It might sound a funny thing to say, but I find it a great privilege to be asked to take someone’s funeral. Of course, some funerals are intensely difficult; the funeral of a young child or someone who has died in tragic circumstances, while some can be painfully awkward, where there seems little good to say about the deceased or the family is divided into warring factions. But no matter what the circumstances, I find it a great privilege to be asked to step in at the point of greatest need, and for this reason I have always taken my funeral ministry very seriously.
Nowadays the number of funerals that I am asked to take is far less than even a few years ago. This is because by and large funeral directors tend not to ask the local clergy as their first port of call. There are certain individuals who offer cut-price funerals and earn their living by doing so, irrespective of whether they are accredited by a denomination or have any real pastoral qualifications. In some places it may even be the funeral director himself who offers to take the service. So if a funeral does in fact come my way, I feel I have to show the difference that having a properly authorised minister makes: namely, that I am not taking the service to earn a fee or as part of a care package, but rather I am there to bring those gathered in mourning to Jesus and to bring Jesus to them.
This is a privilege and it is also a responsibility.
First of all, I try to find out as much about the deceased as possible to piece together the story of what may to others seem a very ordinary life, but which by definition must have been unique. There is nothing worse than going to a funeral which seems to be part of a production line, where it could have been anyone really who died, and often they are called by a name they never in fact used of themselves.
Secondly, I try to get the details of that life right. I always remember going to the funeral of my great-aunt, long before I became a vicar. It was held in the church that her family had seen being built in Victorian times. The minister stood up and said this was the church she had attended all her life. Quite correct. He then said this was the church where she was married. No, she had remained a spinster of the parish all her life. I can’t actually remember anything else of that service, because this one error clouded over everything else he might then have said.
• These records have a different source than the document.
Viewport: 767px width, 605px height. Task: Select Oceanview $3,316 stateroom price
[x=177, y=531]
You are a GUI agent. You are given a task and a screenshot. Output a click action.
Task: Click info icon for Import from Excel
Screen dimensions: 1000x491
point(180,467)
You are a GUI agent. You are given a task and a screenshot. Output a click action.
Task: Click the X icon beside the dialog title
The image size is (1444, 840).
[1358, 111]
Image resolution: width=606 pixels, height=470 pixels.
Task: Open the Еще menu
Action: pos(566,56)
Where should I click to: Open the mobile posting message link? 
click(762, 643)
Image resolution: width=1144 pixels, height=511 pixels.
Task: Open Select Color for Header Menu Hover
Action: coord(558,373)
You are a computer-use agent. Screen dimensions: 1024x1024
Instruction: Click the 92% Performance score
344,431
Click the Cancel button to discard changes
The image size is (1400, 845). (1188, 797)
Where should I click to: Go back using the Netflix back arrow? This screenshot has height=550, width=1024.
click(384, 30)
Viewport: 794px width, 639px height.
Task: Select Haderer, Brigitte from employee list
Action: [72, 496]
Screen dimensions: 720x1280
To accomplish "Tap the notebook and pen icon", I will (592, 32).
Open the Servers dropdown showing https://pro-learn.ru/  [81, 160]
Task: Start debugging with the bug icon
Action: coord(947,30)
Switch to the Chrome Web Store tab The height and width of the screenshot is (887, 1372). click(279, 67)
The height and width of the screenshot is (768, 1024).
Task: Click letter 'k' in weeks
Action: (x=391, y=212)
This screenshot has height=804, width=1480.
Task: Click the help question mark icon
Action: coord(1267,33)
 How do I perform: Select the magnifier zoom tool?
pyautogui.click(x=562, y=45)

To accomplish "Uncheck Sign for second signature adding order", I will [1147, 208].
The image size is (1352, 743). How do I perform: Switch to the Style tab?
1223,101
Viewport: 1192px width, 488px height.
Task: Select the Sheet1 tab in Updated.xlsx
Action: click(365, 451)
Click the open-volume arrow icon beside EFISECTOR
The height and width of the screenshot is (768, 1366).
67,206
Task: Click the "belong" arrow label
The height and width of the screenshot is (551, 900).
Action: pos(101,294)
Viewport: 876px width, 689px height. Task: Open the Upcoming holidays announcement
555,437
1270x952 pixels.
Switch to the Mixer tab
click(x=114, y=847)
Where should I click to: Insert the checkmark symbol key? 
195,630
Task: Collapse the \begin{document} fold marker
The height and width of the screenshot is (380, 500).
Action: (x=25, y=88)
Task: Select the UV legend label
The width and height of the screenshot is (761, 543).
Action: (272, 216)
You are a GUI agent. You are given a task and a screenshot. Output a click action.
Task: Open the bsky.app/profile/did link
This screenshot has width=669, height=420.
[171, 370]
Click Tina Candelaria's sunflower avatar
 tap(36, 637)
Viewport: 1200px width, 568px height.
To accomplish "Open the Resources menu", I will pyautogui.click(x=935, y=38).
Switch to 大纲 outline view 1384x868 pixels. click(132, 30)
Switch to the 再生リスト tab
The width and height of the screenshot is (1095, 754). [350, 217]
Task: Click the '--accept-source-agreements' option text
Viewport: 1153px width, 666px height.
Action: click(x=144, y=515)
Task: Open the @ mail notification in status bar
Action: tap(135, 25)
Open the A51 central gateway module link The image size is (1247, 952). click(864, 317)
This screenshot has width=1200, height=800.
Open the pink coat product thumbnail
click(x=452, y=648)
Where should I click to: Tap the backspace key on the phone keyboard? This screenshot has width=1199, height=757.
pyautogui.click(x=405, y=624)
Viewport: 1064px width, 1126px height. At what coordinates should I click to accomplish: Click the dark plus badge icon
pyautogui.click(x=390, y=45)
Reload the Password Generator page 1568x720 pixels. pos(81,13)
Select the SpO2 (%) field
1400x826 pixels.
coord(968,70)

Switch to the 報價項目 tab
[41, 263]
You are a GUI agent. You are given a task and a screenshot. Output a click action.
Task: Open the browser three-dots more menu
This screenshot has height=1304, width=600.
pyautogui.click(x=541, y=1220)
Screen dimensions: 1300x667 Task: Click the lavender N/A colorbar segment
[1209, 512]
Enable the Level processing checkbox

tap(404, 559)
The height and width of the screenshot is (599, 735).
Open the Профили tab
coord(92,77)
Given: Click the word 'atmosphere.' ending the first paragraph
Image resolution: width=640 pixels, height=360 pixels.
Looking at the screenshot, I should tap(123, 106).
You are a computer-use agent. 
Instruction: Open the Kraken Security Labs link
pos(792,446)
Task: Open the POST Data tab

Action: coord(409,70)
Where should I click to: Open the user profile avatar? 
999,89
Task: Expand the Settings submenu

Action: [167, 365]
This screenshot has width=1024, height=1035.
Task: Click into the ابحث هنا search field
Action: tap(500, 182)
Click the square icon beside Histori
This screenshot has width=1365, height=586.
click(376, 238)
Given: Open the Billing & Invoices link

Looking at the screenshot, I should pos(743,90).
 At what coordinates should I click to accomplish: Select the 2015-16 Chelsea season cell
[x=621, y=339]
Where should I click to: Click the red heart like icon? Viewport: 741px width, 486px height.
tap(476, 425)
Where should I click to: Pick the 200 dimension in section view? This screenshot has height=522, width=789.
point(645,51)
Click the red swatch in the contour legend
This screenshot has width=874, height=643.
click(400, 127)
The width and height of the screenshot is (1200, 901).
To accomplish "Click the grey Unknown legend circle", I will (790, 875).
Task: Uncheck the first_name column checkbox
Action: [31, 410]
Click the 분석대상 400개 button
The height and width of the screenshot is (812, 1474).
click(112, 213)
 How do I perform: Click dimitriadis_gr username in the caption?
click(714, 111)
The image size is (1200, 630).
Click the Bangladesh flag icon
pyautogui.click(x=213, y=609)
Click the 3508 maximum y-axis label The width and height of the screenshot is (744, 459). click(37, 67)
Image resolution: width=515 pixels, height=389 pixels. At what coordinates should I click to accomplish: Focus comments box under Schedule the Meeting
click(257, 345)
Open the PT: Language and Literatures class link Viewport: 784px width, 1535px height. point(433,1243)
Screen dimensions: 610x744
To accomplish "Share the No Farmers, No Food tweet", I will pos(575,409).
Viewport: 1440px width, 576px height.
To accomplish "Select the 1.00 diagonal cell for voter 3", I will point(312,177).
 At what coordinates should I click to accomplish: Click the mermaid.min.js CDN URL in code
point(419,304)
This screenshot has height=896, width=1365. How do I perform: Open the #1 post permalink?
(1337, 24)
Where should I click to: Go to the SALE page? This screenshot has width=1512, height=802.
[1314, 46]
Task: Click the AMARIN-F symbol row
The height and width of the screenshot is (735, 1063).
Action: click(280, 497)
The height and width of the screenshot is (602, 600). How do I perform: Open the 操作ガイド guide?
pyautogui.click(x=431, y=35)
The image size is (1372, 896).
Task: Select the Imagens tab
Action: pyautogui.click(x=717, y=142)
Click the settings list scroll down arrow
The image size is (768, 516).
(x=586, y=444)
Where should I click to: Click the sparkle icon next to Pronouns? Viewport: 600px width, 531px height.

Thirdly, I try to be honest about the Christian faith. I have no difficulty in commending the deceased to the Lord, because the Lord will have mercy on who He will have mercy, and we should all pray for the Lord to show mercy and grace. But unless I know that he or she was walking with the Lord, I never make the claim that he or she is now with Jesus. I simply do not know. That’s why I change the prayer of committal from in sure and certain hope of the resurrection to eternal life through our Lord Jesus Christ to in sure and certain hope of the resurrection to eternal life for those who believe and trust in our Lord Jesus Christ. Because my ultimate goal is make sure that those who leave the service know the difference that believing in Jesus makes. For this reason I begin every service with John 11:25-26 (without the final question!) and John 3:16. Not that I am trying to aggressively challenge anyone, but because I believe there can be no greater comfort anyone can receive than finding the love and life of Jesus Christ for themselves. To put it very simply: God has promised and God can be trusted.